Entries supplied —

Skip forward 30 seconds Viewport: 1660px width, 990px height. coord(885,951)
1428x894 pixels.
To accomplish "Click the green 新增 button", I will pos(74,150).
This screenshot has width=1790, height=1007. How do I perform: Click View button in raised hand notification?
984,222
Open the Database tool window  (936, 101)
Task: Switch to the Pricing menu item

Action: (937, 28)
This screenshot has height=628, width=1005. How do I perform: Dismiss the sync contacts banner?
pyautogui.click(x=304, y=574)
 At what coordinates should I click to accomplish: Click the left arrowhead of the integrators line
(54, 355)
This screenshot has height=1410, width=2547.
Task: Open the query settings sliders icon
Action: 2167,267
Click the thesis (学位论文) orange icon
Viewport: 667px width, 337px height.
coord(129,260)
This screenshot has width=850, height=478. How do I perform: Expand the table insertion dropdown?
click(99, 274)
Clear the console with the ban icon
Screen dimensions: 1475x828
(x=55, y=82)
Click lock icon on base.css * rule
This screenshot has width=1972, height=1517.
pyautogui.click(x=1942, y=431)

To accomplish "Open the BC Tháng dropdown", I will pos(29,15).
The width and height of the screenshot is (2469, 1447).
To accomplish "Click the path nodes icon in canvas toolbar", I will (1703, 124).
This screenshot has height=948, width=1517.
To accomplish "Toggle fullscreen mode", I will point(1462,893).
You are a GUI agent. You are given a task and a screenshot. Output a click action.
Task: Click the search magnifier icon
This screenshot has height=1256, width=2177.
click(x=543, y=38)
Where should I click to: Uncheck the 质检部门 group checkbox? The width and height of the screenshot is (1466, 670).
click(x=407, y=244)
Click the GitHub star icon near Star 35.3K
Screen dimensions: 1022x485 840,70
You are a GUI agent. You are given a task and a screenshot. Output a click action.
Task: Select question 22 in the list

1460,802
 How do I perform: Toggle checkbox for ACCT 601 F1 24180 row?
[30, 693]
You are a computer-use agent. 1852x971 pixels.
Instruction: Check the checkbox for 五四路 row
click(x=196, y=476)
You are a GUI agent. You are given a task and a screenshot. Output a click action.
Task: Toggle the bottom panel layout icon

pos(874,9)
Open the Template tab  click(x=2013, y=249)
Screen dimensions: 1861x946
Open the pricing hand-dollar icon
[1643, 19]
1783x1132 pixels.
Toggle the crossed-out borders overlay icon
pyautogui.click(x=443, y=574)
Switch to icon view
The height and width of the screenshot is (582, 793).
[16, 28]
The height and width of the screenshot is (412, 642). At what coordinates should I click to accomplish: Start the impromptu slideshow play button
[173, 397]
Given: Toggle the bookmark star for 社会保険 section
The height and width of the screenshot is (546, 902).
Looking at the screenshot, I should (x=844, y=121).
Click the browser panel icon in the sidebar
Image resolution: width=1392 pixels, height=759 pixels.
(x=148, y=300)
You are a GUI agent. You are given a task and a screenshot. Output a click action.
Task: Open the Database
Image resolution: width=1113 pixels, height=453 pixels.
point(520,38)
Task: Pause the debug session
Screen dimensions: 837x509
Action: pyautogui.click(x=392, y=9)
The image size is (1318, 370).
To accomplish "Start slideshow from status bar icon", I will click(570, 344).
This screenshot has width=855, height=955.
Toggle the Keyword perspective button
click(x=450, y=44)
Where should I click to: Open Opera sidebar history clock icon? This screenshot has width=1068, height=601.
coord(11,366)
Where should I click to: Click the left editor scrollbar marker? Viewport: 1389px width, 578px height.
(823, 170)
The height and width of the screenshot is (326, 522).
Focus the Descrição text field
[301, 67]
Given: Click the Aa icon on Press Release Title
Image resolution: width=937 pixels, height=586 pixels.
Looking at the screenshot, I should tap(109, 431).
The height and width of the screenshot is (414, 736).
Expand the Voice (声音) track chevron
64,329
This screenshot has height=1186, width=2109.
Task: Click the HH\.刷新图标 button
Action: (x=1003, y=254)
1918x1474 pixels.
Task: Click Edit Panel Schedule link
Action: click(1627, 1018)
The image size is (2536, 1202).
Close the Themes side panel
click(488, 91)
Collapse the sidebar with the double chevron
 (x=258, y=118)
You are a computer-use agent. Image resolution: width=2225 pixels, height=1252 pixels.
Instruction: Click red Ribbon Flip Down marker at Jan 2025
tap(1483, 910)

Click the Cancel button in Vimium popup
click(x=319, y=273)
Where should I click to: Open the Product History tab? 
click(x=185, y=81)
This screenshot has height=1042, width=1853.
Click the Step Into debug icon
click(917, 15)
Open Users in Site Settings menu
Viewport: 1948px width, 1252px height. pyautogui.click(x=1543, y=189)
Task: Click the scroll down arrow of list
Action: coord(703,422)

Task description — Looking at the records above, return exactly the lines from the line with "Task: Select question 22 in the list" to the line with "Given: Toggle the", both ends included.

Exercise result —
Task: Select question 22 in the list

1460,802
 How do I perform: Toggle checkbox for ACCT 601 F1 24180 row?
[30, 693]
You are a computer-use agent. 1852x971 pixels.
Instruction: Check the checkbox for 五四路 row
click(x=196, y=476)
You are a GUI agent. You are given a task and a screenshot. Output a click action.
Task: Toggle the bottom panel layout icon

pos(874,9)
Open the Template tab  click(x=2013, y=249)
Screen dimensions: 1861x946
Open the pricing hand-dollar icon
[1643, 19]
1783x1132 pixels.
Toggle the crossed-out borders overlay icon
pyautogui.click(x=443, y=574)
Switch to icon view
The height and width of the screenshot is (582, 793).
[16, 28]
The height and width of the screenshot is (412, 642). At what coordinates should I click to accomplish: Start the impromptu slideshow play button
[173, 397]
Given: Toggle the bookmark star for 社会保険 section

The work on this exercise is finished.